Con la captura de Juana, pronto quedó claro lo que los ingleses pretendían con ella. Juana no era simplemente una importante prisionera de guerra, sino su enemiga más temible, ya que con su intervención había llegado a su fin la supremacía inglesa en la guerra contra Francia. Sabían muy bien cuál era la causa de sus derrotas. La interpretación que hicieron fue que Juana era una bruja y que, por la influencia del diablo, había logrado provocar este giro en su contra.
Con la derrota de Juana en París —como se interpretó en todas partes—, sus adversarios creyeron que había perdido su aura de invencibilidad. Su captura en Compiègne no hizo más que confirmarlo. A cambio de una elevada suma de dinero, los borgoñones la entregaron al rey inglés. Así se cumplió lo que Juana había temido: ahora estaba en manos de sus enemigos.
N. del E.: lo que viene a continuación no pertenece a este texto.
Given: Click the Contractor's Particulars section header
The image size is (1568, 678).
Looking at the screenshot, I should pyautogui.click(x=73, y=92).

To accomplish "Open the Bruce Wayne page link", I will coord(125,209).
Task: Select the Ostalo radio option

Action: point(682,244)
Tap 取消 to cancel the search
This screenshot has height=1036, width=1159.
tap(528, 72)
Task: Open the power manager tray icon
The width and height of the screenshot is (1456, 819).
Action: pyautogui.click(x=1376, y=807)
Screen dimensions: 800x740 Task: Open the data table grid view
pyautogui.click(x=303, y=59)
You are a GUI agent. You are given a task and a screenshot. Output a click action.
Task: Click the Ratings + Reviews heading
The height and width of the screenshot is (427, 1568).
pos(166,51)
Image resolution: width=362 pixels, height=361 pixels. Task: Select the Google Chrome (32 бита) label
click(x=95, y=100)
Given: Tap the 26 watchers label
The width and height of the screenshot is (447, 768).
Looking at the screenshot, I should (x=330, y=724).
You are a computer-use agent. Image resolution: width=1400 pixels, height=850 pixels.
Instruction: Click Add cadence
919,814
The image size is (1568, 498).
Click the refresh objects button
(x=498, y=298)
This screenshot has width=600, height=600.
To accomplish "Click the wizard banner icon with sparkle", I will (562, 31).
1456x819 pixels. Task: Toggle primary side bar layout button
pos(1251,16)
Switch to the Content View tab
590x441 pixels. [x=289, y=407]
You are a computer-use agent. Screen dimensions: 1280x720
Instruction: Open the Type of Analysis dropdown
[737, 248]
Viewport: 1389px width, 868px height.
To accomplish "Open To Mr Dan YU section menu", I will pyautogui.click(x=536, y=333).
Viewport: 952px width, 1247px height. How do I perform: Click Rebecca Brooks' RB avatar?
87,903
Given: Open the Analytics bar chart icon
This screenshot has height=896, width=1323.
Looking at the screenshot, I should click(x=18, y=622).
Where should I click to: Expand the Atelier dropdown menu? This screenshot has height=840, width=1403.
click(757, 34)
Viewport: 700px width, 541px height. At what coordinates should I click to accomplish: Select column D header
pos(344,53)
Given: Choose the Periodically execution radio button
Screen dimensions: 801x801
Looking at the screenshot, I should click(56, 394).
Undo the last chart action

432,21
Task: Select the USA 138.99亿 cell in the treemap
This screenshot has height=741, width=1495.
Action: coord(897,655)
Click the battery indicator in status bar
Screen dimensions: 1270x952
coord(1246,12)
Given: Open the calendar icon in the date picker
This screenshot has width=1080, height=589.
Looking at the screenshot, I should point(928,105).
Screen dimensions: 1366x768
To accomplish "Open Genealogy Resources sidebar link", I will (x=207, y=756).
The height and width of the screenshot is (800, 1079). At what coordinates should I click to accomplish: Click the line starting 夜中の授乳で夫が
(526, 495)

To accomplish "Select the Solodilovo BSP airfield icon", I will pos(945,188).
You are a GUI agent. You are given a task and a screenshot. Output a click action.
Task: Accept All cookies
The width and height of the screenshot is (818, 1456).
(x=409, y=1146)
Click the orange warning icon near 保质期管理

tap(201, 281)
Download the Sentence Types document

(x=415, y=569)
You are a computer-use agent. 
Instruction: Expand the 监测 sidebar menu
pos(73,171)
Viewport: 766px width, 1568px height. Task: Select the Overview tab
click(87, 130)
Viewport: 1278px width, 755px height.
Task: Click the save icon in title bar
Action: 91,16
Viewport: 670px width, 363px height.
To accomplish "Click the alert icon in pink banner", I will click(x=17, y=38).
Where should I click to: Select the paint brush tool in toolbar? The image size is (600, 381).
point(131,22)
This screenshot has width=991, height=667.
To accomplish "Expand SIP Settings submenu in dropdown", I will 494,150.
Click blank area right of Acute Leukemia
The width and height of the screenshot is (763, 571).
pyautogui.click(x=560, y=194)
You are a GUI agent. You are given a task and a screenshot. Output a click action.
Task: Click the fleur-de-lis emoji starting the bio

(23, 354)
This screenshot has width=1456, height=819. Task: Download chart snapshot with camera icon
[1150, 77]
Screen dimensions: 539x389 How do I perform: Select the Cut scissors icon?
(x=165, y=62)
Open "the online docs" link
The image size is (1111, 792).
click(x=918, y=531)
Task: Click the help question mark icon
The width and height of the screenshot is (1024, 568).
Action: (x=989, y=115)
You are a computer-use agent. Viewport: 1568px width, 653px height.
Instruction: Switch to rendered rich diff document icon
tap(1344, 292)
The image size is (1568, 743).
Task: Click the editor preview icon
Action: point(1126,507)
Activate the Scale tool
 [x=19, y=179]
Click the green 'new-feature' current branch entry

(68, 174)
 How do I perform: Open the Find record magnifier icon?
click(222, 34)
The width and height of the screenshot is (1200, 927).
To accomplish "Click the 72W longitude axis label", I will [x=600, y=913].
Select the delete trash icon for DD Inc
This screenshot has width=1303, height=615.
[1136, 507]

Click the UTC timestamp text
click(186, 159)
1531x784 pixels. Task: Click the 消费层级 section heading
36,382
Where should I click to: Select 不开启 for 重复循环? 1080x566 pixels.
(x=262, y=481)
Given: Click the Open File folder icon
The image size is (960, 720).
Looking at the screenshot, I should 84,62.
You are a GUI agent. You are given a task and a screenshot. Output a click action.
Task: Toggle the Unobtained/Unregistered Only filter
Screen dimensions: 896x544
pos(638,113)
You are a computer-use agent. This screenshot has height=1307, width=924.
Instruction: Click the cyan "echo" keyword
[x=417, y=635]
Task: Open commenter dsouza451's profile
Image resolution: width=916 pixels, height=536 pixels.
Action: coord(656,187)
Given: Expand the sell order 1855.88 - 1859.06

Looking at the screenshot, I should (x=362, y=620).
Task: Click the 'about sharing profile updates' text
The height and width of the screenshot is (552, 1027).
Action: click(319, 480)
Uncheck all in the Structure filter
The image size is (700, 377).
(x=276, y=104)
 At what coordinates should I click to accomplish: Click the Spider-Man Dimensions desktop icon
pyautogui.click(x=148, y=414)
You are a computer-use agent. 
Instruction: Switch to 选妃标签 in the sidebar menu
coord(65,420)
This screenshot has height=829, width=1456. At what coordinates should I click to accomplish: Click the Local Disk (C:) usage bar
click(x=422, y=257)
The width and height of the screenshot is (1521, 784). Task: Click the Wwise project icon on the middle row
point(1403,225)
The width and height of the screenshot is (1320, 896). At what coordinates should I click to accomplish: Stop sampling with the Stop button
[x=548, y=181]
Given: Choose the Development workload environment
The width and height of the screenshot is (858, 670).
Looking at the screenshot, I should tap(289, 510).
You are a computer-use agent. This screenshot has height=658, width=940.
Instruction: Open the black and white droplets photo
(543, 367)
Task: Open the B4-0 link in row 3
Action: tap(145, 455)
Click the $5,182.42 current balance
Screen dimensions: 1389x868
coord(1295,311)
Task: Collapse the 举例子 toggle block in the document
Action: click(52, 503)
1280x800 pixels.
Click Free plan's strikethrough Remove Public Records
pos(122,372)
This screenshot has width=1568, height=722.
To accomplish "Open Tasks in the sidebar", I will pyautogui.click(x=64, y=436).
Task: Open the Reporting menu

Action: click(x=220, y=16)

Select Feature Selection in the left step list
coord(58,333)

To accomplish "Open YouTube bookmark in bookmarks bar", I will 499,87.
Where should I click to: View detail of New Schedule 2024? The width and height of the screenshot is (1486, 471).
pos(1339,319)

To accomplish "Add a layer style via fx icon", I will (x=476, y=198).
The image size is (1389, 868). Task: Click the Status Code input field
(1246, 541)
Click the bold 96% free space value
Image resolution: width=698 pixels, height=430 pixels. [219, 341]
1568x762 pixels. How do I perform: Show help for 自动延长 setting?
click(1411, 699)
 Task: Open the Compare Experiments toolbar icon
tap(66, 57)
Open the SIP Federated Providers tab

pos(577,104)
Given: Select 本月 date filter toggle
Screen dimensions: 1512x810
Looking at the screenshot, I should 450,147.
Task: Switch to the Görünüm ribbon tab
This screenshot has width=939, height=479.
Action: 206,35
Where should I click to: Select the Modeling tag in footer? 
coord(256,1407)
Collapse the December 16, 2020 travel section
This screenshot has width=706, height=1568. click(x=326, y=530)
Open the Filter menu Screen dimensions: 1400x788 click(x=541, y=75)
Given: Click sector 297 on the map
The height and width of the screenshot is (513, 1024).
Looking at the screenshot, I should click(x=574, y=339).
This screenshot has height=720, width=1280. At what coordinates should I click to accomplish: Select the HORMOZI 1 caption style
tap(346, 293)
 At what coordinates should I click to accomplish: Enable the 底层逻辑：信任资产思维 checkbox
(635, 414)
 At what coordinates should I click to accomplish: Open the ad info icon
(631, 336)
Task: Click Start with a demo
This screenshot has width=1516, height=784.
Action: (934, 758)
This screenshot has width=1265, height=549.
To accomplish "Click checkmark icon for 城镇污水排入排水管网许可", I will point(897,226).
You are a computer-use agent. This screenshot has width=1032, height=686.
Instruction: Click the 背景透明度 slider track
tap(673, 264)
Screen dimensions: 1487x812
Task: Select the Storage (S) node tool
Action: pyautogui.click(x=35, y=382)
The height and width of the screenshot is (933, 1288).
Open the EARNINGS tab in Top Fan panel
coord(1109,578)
De inmediato quedó claro cuál era la intención de los ingleses. No les bastaba con tratarla como prisionera de guerra, sino que querían que un tribunal eclesiástico la condenara como bruja. Con ello, pretendían poner en duda la autoridad del rey francés. Si la Iglesia la condenaba como bruja y hereje, todas sus hazañas, incluida la coronación del rey y las victorias de los franceses, se habrían llevado a cabo con la ayuda del diablo. Así que se pusieron manos a la obra para hacer realidad este maligno plan. Sin embargo, necesitaban para ello la colaboración de la Iglesia, ya que solo un tribunal eclesiástico podía condenar a Juana como bruja y hereje.